Il passait la revue sur le boulevard, et il était non loin de la Madeleine lorsque ma mère et Pierret, ayant réussi à pénétrer jusque auprès des soldats. Pierret m'éleva dans ses bras, au-dessus des shakos, pour que je pusse le voir. Cet objet qui dominait la ligne de têtes, frappa machinalement les yeux de l'empereur, et ma mère s'écria: «Il t'a regardée; souviens-toi de ça, ça te portera bonheur.» Je crois que l'empereur entendit ces paroles naïves, car il me regarda tout-à-fait et je crois voir encore une sorte de sourire flotter sur son visage pâle dont la sévérité froide m'avait effrayée d'abord. Je n'oublierai donc jamais sa figure et surtout cette expression de son regard qu'aucun portrait n'a pu rendre. Il était à cette époque assez gras et blême. Il avait une redingote sur son uniforme, mais je ne saurais dire si elle était grise. Il avait son chapeau à la main au moment où je le vis, et je fus comme magnétisée un instant par ce regard clair, si dur au premier moment et tout à coup si bienveillant et si doux. Je l'ai revu d'autres fois, mais confusément, parce que j'étais moins près et qu'il passait vite.
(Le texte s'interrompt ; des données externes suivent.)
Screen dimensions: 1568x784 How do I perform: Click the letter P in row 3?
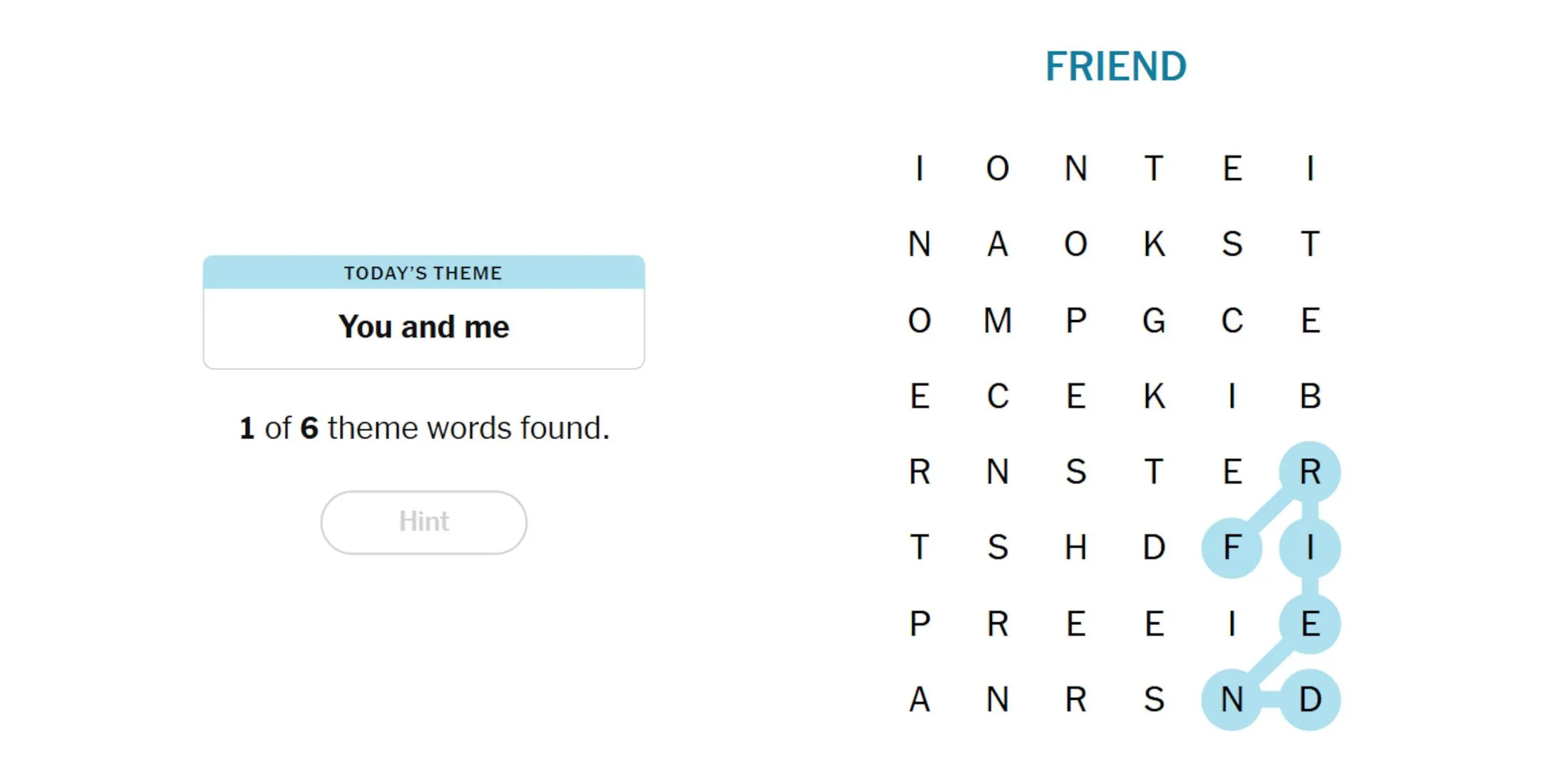coord(1083,318)
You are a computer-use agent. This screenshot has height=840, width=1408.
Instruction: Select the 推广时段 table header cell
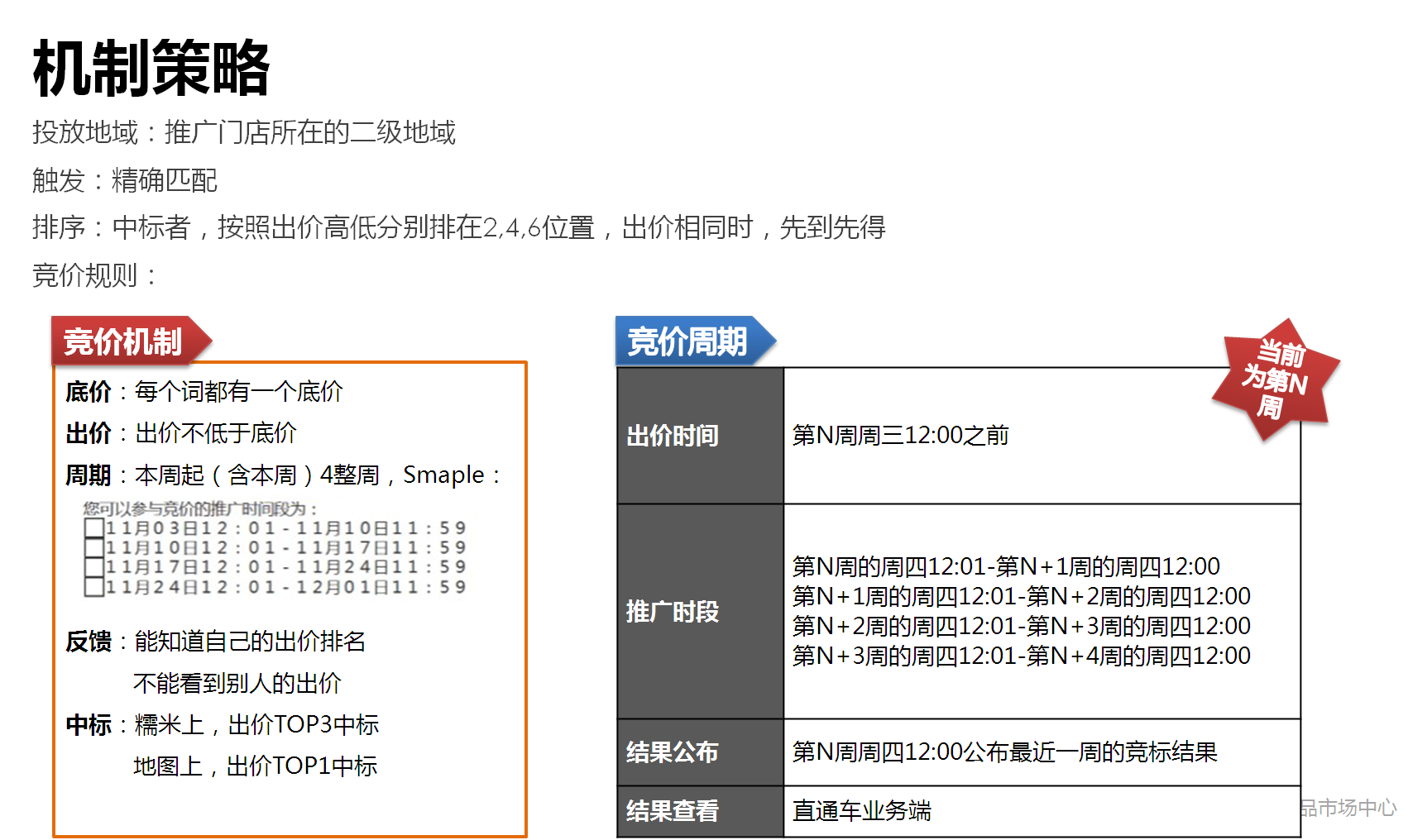tap(673, 612)
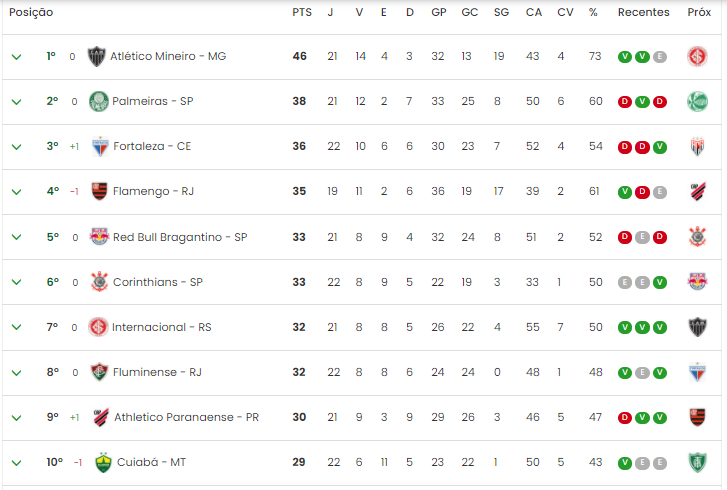Click next-opponent crest in the Fluminense row
Image resolution: width=727 pixels, height=490 pixels.
coord(697,372)
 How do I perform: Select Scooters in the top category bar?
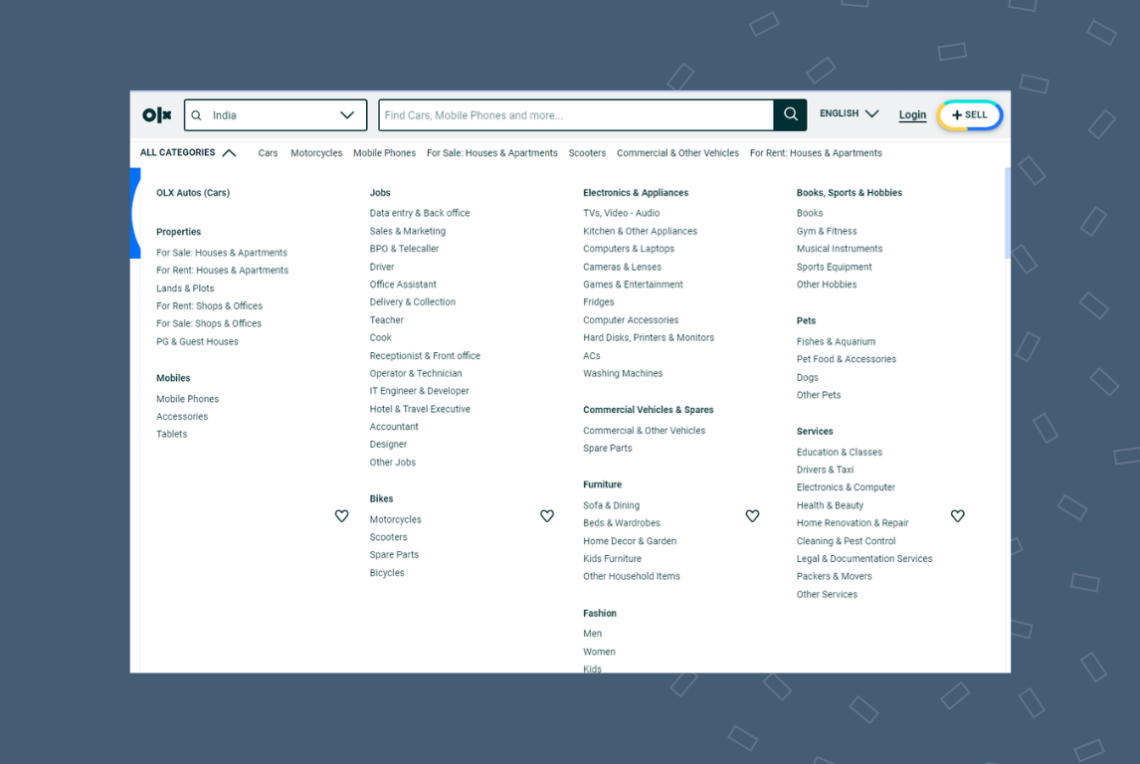[587, 153]
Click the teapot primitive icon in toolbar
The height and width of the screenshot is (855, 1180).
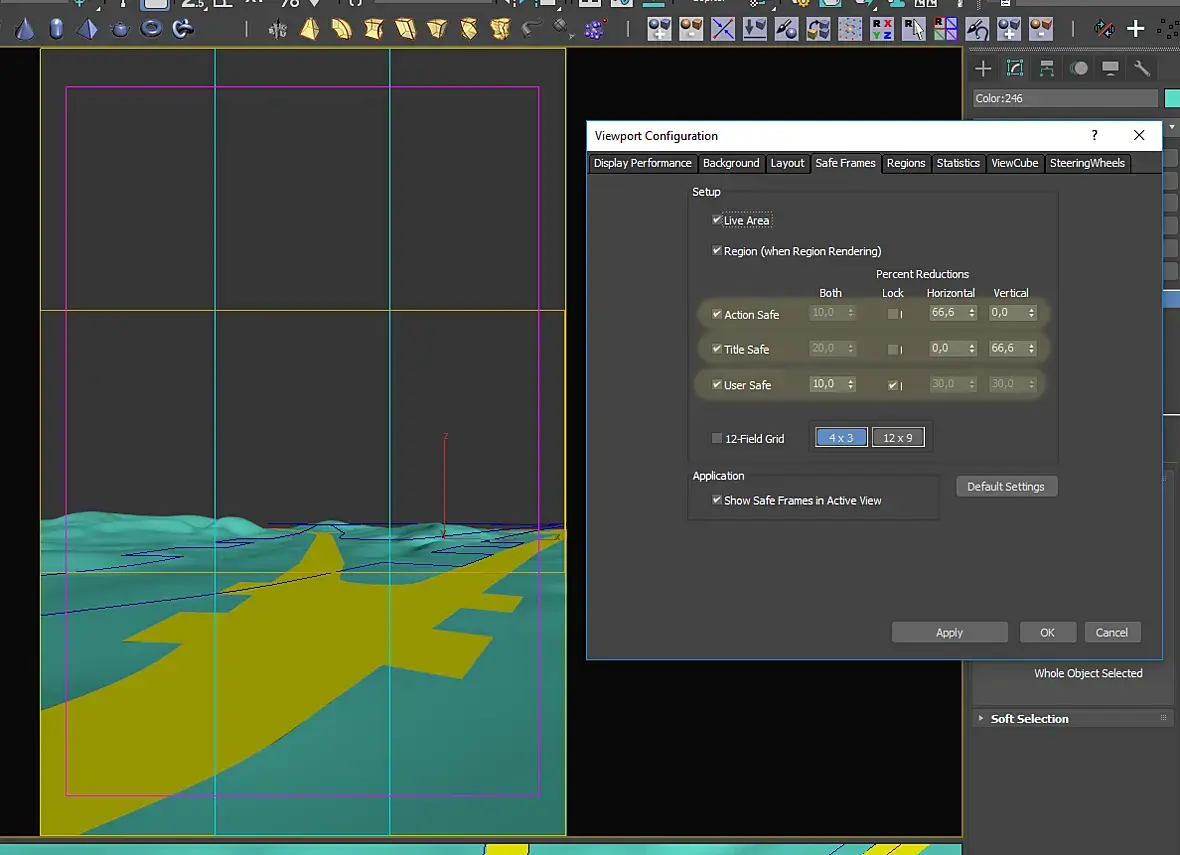click(120, 29)
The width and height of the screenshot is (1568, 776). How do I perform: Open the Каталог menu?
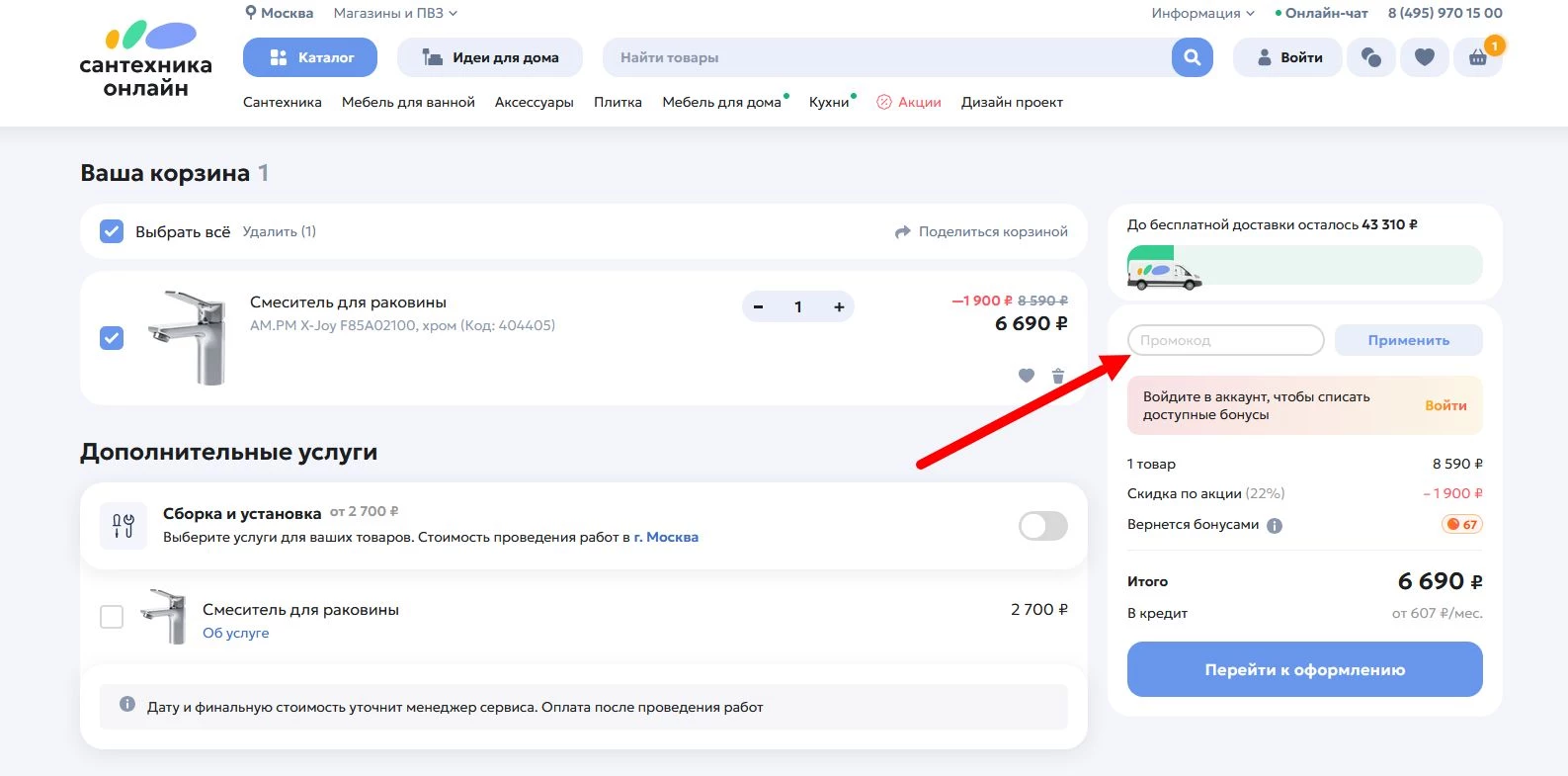(310, 57)
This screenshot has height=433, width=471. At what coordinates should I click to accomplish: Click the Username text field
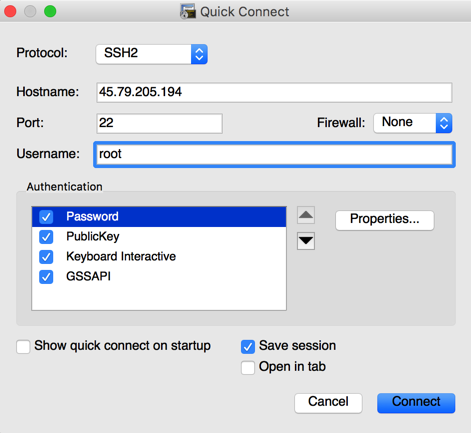pyautogui.click(x=274, y=154)
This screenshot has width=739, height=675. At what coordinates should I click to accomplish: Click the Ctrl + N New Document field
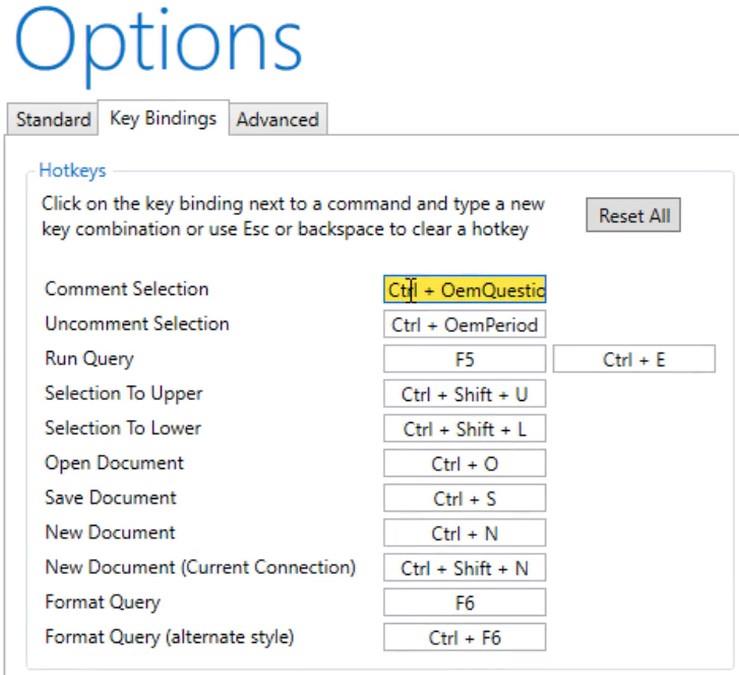pyautogui.click(x=465, y=533)
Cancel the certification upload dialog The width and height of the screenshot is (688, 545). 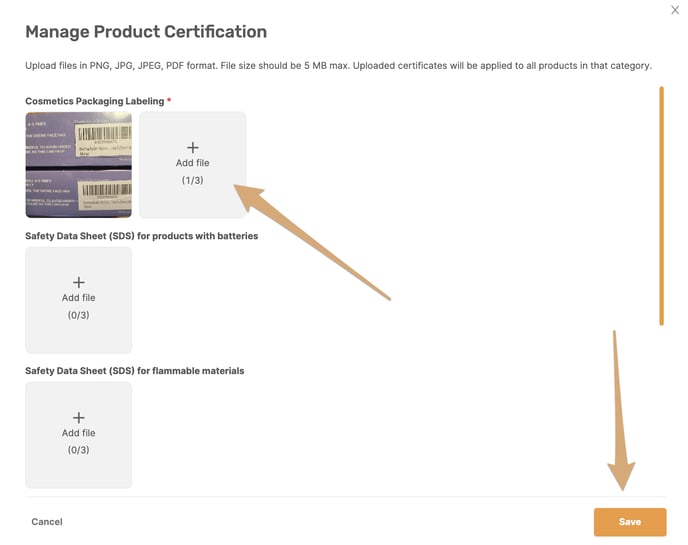47,522
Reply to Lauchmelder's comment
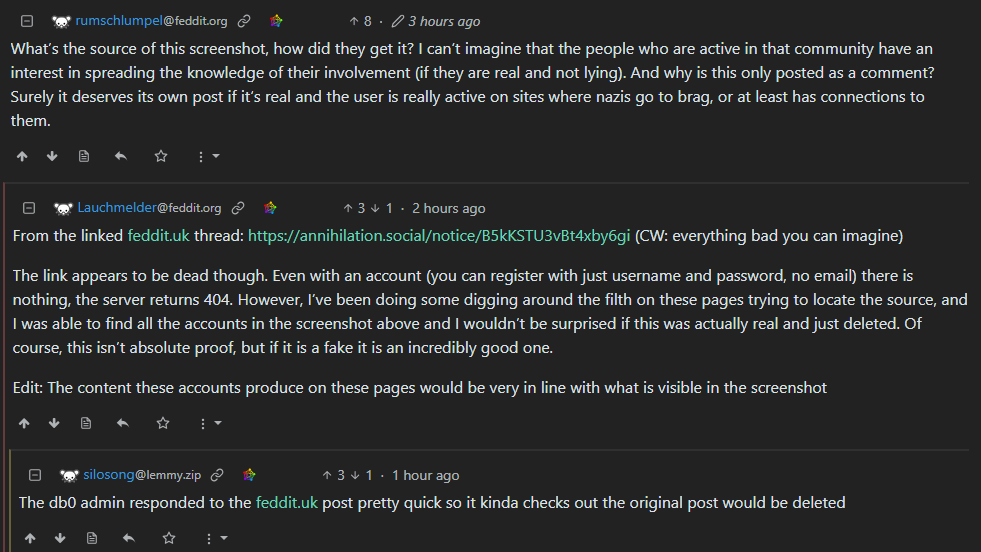 click(x=122, y=423)
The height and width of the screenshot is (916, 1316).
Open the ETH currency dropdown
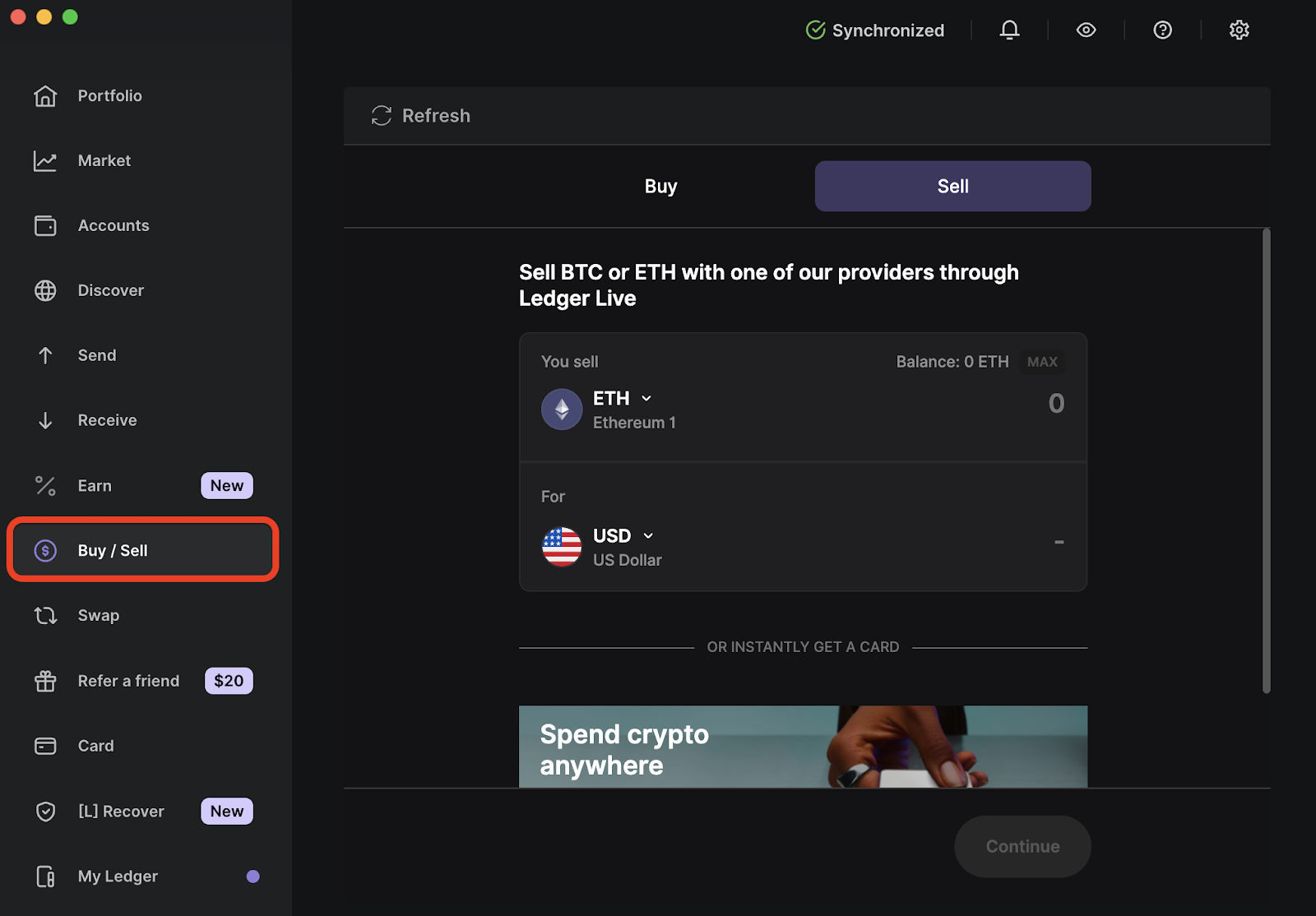[646, 398]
J'ai vu aussi le roi de Rome, enfant, dans les bras de sa nourrice. Il était à une fenêtre des Tuileries, et il riait aux passans. En me voyant, il se mit à rire encore plus, par l'effet sympathique que les enfans produisent les uns sur les autres. Il tenait un gros bonbon dans sa petite main, et il le jeta de mon côté. Ma mère voulut le ramasser pour me le donner; mais le factionnaire, qui surveillait la fenêtre, ne voulut pas permettre qu'elle fît un pas au-delà de la ligne qu'il gardait. La gouvernante lui fit en vain signe que le bonbon était pour moi et qu'il fallait me le donner. Cela n'entrait probablement pas dans la consigne de ce militaire, et il fit la sourde oreille. Je fus très blessée de ce procédé, et je m'en allai demandant à ma mère pourquoi ce soldat était si malhonnête. Elle m'expliqua que son devoir était de garder ce précieux enfant et d'empêcher qu'on ne l'approchât de trop près, parce que des gens mal intentionnés pourraient lui faire du mal. Cette idée que quelqu'un pût faire du mal à un enfant me parut exorbitante; mais à cette époque j'avais neuf ou dix ans, car le petit roi en avait deux tout au plus, et cette anecdote n'est qu'une digression par anticipation.

 

Un souvenir qui date de mes quatre premières années, est ma première émotion musicale.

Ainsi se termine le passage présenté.